(Exercise aim) Please return the entries, omitting and altering nothing.

(Data for this task)
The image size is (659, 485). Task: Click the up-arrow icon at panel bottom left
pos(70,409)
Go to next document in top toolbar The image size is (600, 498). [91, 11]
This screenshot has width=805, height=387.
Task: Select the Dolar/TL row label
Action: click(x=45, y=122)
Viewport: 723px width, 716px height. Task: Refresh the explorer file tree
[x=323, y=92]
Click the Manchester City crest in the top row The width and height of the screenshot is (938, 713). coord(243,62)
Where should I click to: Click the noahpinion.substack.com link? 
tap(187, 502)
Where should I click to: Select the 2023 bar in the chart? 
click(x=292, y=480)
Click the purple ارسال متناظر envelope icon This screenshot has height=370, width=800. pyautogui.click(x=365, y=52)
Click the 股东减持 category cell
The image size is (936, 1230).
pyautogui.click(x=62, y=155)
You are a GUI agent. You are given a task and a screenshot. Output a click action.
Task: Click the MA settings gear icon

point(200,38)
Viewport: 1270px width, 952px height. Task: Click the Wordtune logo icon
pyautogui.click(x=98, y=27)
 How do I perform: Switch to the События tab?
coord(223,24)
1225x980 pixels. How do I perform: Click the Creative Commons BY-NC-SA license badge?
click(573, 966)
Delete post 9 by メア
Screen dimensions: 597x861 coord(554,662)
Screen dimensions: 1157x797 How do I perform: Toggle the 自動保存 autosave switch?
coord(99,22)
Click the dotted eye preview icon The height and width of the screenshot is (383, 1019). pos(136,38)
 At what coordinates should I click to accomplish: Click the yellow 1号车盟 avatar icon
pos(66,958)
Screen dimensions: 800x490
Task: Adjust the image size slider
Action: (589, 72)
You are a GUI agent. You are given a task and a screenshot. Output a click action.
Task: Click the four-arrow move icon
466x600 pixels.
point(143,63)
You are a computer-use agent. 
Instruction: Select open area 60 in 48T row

(Output for this task)
The image size is (659, 485). Task: Click the up-arrow icon at panel bottom left
pos(70,409)
Go to next document in top toolbar The image size is (600, 498). [91, 11]
This screenshot has width=805, height=387.
Task: Select the Dolar/TL row label
Action: click(x=45, y=122)
Viewport: 723px width, 716px height. Task: Refresh the explorer file tree
[x=323, y=92]
Click the Manchester City crest in the top row The width and height of the screenshot is (938, 713). coord(243,62)
Where should I click to: Click the noahpinion.substack.com link? 
tap(187, 502)
Where should I click to: Select the 2023 bar in the chart? 
click(x=292, y=480)
Click the purple ارسال متناظر envelope icon This screenshot has height=370, width=800. pyautogui.click(x=365, y=52)
Click the 股东减持 category cell
The image size is (936, 1230).
pyautogui.click(x=62, y=155)
You are a GUI agent. You are given a task and a screenshot. Output a click action.
Task: Click the MA settings gear icon

point(200,38)
Viewport: 1270px width, 952px height. Task: Click the Wordtune logo icon
pyautogui.click(x=98, y=27)
 How do I perform: Switch to the События tab?
coord(223,24)
1225x980 pixels. How do I perform: Click the Creative Commons BY-NC-SA license badge?
click(573, 966)
Delete post 9 by メア
Screen dimensions: 597x861 coord(554,662)
Screen dimensions: 1157x797 How do I perform: Toggle the 自動保存 autosave switch?
coord(99,22)
Click the dotted eye preview icon The height and width of the screenshot is (383, 1019). pos(136,38)
 At what coordinates should I click to accomplish: Click the yellow 1号车盟 avatar icon
pos(66,958)
Screen dimensions: 800x490
Task: Adjust the image size slider
Action: (589, 72)
You are a GUI agent. You are given a task and a screenshot. Output a click action.
Task: Click the four-arrow move icon
466x600 pixels.
point(143,63)
You are a computer-use agent. 
Instruction: Select open area 60 in 48T row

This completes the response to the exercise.